▸ WRITTEN INSTRUCTION A
Reproduce the records verbatim, starting at the line that contains "APO Members (63, 1771)" and ending at the line that contains "[button] (224, 381)", with both of those lines included.

>> start EXCERPT TO READ

"Unmotivated" is almost always a misdiagnosis
The kid we call unmotivated is rarely lazy; he's defeated, never taught how to study, and usually the last to get the help that would change it.
I built Lexie for my daughter. She was ten back then when I started. She is also, and I'm aware of how this sounds, a child with every advantage a kid can have, including the faintly absurd one of having a mother who, when she was ten and needed to practise the independent study skills every kid that age has to build, responded by building her a study app.
So when I tell you Lexie works, hold that against me a little. Of course it works for her. She has a parent who reads the school messages, notices when something starts slipping, quizzes her over text at the bus stop, can afford the thing and knows exactly what it's for. She was always going to be fine. The app just made fine a bit more efficient.
The kid I was really building it for was the other one. The fifteen-year-old boy who gets a five on every exam. Sits at the back. Hasn't done the reading, won't do the reading, has a phone in his lap and a teacher who has quietly stopped calling on him. His teachers have a word for him, and the word is unmotivated.
It's the wrong word. A kid is never unmotivated about something he's good at. He's not unmotivated, he's defeated, and he got defeated early and quietly, somewhere around the third year, when he worked out that he was the kind of kid who isn't good at this. And once you've decided that, not trying is the only rational move left, because not trying lets you say you didn't try, which hurts considerably less than trying and getting a five anyway. The checked-out kid isn't refusing to climb. He fell off the wall years ago and decided to call the ground his idea.

>> end EXCERPT TO READ
>> start MATERIAL PROVIDED

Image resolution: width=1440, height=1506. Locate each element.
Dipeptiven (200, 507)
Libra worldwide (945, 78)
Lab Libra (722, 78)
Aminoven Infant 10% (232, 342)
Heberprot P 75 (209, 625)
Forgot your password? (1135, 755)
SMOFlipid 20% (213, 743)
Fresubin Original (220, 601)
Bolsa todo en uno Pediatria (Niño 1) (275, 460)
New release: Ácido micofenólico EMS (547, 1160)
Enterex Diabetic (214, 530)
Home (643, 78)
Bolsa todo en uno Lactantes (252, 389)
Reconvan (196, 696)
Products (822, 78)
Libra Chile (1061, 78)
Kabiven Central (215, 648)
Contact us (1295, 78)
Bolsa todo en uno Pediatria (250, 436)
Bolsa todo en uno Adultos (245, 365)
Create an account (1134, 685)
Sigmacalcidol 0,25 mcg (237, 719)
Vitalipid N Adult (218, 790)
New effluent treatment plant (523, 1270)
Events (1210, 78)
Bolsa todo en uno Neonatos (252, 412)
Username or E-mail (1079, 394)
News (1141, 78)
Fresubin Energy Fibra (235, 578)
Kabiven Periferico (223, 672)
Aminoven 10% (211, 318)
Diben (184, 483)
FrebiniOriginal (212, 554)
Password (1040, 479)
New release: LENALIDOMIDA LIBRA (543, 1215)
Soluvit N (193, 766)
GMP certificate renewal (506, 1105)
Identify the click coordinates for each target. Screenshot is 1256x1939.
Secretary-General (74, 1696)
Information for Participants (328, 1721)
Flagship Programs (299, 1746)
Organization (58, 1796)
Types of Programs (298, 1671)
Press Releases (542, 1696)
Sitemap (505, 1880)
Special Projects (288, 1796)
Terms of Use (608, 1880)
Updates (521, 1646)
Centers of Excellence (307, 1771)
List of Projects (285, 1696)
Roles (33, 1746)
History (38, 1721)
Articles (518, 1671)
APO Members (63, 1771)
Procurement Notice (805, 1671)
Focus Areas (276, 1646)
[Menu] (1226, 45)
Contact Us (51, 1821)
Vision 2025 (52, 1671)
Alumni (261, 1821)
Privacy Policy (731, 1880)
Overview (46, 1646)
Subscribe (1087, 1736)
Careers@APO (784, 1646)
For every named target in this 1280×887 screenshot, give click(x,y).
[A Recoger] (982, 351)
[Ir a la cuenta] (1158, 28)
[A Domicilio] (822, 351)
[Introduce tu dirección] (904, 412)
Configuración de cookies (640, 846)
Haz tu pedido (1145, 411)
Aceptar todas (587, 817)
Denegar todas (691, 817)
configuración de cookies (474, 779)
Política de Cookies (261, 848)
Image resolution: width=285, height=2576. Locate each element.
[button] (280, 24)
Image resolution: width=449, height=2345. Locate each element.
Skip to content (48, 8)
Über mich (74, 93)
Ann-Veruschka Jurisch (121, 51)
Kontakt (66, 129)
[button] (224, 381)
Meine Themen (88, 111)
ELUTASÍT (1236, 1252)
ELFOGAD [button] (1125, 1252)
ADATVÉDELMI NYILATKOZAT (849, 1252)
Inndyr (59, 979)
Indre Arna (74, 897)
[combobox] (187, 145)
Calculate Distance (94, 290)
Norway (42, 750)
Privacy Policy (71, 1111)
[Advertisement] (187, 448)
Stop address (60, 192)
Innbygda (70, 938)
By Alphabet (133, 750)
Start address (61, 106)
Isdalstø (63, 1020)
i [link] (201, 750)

>> end MATERIAL PROVIDED

▸ WRITTEN INSTRUCTION B
In the essay about "unmotivated" kids, around what point does the author say the defeated boy got defeated?

▸ OUTPUT A
APO Members (63, 1771)
Procurement Notice (805, 1671)
Focus Areas (276, 1646)
[Menu] (1226, 45)
Contact Us (51, 1821)
Vision 2025 (52, 1671)
Alumni (261, 1821)
Privacy Policy (731, 1880)
Overview (46, 1646)
Subscribe (1087, 1736)
Careers@APO (784, 1646)
For every named target in this 1280×887 screenshot, give click(x,y).
[A Recoger] (982, 351)
[Ir a la cuenta] (1158, 28)
[A Domicilio] (822, 351)
[Introduce tu dirección] (904, 412)
Configuración de cookies (640, 846)
Haz tu pedido (1145, 411)
Aceptar todas (587, 817)
Denegar todas (691, 817)
configuración de cookies (474, 779)
Política de Cookies (261, 848)
Image resolution: width=285, height=2576. Locate each element.
[button] (280, 24)
Image resolution: width=449, height=2345. Locate each element.
Skip to content (48, 8)
Über mich (74, 93)
Ann-Veruschka Jurisch (121, 51)
Kontakt (66, 129)
[button] (224, 381)

▸ OUTPUT B
Somewhere around the third year.